▸ Exercise description
A complete answer includes every line below with the word "will".

▸ Entries shown
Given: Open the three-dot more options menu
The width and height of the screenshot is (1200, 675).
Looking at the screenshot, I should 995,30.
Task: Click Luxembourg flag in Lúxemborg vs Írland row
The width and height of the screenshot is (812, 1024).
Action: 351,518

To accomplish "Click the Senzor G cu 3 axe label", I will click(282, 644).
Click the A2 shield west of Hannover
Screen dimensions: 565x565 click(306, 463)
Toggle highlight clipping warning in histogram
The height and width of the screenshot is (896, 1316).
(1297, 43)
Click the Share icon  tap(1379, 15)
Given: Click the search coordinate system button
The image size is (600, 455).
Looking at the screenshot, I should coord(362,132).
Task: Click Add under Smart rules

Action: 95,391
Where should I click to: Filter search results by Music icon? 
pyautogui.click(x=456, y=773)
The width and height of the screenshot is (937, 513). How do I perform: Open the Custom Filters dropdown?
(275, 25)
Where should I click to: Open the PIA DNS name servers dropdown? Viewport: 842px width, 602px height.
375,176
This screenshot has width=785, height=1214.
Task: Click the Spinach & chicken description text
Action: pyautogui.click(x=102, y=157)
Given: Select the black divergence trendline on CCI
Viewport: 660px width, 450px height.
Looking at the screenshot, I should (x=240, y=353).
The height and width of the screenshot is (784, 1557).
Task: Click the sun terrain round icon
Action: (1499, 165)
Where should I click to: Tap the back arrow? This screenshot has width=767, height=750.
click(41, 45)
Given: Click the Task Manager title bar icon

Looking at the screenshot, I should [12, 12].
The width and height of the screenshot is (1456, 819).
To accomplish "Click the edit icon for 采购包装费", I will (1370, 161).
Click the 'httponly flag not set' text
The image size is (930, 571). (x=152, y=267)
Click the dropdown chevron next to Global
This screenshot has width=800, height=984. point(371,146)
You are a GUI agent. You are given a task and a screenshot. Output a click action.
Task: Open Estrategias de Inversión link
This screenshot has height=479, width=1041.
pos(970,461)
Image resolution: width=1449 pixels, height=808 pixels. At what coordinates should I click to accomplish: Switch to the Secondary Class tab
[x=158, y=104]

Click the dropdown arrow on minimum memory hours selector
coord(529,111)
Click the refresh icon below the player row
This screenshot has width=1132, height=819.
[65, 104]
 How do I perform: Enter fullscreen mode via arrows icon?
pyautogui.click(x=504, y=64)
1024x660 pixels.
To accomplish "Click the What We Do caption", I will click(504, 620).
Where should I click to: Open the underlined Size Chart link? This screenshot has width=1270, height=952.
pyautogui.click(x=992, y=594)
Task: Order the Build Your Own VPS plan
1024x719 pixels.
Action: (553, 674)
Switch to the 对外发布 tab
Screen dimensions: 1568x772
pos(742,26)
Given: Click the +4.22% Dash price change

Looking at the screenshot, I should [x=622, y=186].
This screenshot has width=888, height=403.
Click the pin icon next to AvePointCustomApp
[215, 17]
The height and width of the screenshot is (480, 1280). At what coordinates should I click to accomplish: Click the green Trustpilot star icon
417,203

▸ The completed task
To accomplish "Click the Senzor G cu 3 axe label", I will click(282, 644).
To accomplish "Click the edit icon for 采购包装费", I will (1370, 161).
To accomplish "Click the What We Do caption", I will click(504, 620).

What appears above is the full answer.